====== DATA LINES ======

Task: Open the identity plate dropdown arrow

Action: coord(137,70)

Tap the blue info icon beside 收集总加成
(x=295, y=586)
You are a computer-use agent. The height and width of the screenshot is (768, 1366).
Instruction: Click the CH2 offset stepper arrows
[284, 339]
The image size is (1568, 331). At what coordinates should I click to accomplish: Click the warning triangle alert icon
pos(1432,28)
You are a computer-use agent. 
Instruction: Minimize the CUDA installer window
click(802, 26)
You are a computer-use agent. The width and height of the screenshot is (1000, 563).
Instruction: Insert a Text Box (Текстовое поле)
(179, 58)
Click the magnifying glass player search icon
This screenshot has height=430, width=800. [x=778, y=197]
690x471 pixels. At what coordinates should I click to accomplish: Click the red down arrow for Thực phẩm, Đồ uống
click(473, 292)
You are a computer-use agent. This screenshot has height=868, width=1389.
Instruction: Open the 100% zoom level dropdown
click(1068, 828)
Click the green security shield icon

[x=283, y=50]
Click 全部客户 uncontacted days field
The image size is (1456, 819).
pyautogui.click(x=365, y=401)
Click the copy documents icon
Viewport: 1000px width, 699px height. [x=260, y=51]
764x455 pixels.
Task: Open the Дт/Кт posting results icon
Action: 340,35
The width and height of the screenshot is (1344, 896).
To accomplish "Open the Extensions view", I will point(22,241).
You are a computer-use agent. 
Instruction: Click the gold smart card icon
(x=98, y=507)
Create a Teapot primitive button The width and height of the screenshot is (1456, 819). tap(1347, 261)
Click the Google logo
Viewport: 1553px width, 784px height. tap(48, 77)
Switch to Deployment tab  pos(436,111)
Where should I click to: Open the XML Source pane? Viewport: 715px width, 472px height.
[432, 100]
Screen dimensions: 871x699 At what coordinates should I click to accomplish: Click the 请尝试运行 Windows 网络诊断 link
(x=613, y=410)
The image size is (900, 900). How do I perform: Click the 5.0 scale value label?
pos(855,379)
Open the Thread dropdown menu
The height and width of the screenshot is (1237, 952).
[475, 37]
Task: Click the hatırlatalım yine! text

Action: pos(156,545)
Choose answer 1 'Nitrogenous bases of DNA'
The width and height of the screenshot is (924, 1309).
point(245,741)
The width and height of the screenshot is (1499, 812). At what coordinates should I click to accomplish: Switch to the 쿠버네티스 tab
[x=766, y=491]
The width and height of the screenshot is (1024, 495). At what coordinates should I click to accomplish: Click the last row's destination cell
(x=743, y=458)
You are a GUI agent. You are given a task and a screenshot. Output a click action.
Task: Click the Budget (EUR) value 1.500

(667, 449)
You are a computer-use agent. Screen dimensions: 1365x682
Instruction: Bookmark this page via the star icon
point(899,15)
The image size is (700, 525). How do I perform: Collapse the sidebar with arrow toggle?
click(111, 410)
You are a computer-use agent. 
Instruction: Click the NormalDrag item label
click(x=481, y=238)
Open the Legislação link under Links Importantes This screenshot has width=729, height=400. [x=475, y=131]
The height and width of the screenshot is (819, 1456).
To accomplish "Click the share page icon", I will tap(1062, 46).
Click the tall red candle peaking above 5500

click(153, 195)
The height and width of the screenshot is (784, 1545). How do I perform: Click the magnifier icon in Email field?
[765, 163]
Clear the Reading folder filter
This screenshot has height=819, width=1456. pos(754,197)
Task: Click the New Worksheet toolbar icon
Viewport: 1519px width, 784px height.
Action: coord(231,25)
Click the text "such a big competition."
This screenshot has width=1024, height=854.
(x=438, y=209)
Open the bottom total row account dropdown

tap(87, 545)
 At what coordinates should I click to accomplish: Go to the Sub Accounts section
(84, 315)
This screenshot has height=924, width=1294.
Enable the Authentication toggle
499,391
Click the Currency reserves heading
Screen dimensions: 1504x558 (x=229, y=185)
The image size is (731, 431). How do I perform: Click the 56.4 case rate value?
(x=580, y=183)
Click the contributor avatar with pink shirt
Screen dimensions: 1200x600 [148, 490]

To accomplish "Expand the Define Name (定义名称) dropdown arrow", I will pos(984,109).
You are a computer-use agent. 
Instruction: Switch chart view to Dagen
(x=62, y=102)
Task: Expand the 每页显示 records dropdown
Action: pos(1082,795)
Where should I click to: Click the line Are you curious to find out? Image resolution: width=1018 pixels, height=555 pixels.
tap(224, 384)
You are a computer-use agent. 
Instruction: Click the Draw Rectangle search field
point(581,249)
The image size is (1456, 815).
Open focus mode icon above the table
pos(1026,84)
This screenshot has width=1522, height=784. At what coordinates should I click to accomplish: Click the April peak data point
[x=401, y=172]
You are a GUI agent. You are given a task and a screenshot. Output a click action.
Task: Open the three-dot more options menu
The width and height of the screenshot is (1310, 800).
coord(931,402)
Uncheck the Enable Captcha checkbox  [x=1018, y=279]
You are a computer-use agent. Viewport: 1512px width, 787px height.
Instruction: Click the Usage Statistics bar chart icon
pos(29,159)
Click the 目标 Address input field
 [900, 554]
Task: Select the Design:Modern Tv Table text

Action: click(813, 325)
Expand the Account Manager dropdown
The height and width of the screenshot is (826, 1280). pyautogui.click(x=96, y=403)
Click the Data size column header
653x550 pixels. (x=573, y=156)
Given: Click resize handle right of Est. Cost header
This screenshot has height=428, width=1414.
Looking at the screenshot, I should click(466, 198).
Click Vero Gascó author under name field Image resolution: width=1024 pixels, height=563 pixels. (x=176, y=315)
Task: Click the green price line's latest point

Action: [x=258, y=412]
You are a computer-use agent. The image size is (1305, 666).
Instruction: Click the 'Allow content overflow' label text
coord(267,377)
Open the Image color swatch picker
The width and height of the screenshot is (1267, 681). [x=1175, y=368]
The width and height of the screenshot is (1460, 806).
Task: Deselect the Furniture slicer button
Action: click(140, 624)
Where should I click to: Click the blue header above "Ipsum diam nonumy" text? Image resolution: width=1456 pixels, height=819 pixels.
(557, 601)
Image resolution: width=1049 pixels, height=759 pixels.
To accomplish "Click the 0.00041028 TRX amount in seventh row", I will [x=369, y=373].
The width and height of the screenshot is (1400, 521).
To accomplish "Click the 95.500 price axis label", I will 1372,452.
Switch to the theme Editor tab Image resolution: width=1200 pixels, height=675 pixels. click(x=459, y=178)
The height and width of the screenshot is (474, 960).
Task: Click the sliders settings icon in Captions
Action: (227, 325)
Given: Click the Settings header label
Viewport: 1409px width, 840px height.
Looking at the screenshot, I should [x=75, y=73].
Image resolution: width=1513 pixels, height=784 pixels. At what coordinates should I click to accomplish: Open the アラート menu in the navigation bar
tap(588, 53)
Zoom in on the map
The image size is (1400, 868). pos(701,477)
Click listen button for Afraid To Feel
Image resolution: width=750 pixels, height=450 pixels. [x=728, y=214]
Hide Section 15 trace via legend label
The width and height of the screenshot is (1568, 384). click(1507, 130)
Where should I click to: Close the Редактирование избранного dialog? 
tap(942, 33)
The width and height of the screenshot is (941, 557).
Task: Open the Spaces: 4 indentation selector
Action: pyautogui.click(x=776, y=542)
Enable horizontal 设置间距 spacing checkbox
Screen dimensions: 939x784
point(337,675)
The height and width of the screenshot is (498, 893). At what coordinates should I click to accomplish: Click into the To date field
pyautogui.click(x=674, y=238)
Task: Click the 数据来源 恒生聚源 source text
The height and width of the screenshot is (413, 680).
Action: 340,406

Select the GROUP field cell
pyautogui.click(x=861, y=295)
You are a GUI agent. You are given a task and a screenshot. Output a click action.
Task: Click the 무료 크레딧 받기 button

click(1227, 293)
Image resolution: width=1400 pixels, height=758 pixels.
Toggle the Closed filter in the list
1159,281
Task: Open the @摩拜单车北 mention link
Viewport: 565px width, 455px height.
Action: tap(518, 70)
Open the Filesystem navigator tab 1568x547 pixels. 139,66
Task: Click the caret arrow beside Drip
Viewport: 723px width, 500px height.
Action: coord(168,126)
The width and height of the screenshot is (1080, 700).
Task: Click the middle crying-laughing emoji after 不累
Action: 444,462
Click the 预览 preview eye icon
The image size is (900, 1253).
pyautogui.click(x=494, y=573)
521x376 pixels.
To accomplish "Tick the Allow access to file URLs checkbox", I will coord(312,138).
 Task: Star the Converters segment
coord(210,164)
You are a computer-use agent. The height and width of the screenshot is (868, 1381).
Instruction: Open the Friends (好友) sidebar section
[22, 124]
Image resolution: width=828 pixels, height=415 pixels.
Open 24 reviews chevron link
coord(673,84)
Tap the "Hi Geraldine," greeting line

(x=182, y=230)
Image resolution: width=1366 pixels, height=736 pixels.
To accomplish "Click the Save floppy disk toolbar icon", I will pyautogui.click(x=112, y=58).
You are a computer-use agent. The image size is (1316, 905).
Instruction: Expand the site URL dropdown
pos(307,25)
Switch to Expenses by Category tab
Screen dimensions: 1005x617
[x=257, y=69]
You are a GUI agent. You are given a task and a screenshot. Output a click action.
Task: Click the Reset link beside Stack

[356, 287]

======

TASK OBJECTIVE —
Please copy the records exactly, from the line with "Click the green security shield icon" to the line with "Action: 340,35", including both of those lines.

THE SOLUTION —
Click the green security shield icon

[x=283, y=50]
Click 全部客户 uncontacted days field
The image size is (1456, 819).
pyautogui.click(x=365, y=401)
Click the copy documents icon
Viewport: 1000px width, 699px height. [x=260, y=51]
764x455 pixels.
Task: Open the Дт/Кт posting results icon
Action: 340,35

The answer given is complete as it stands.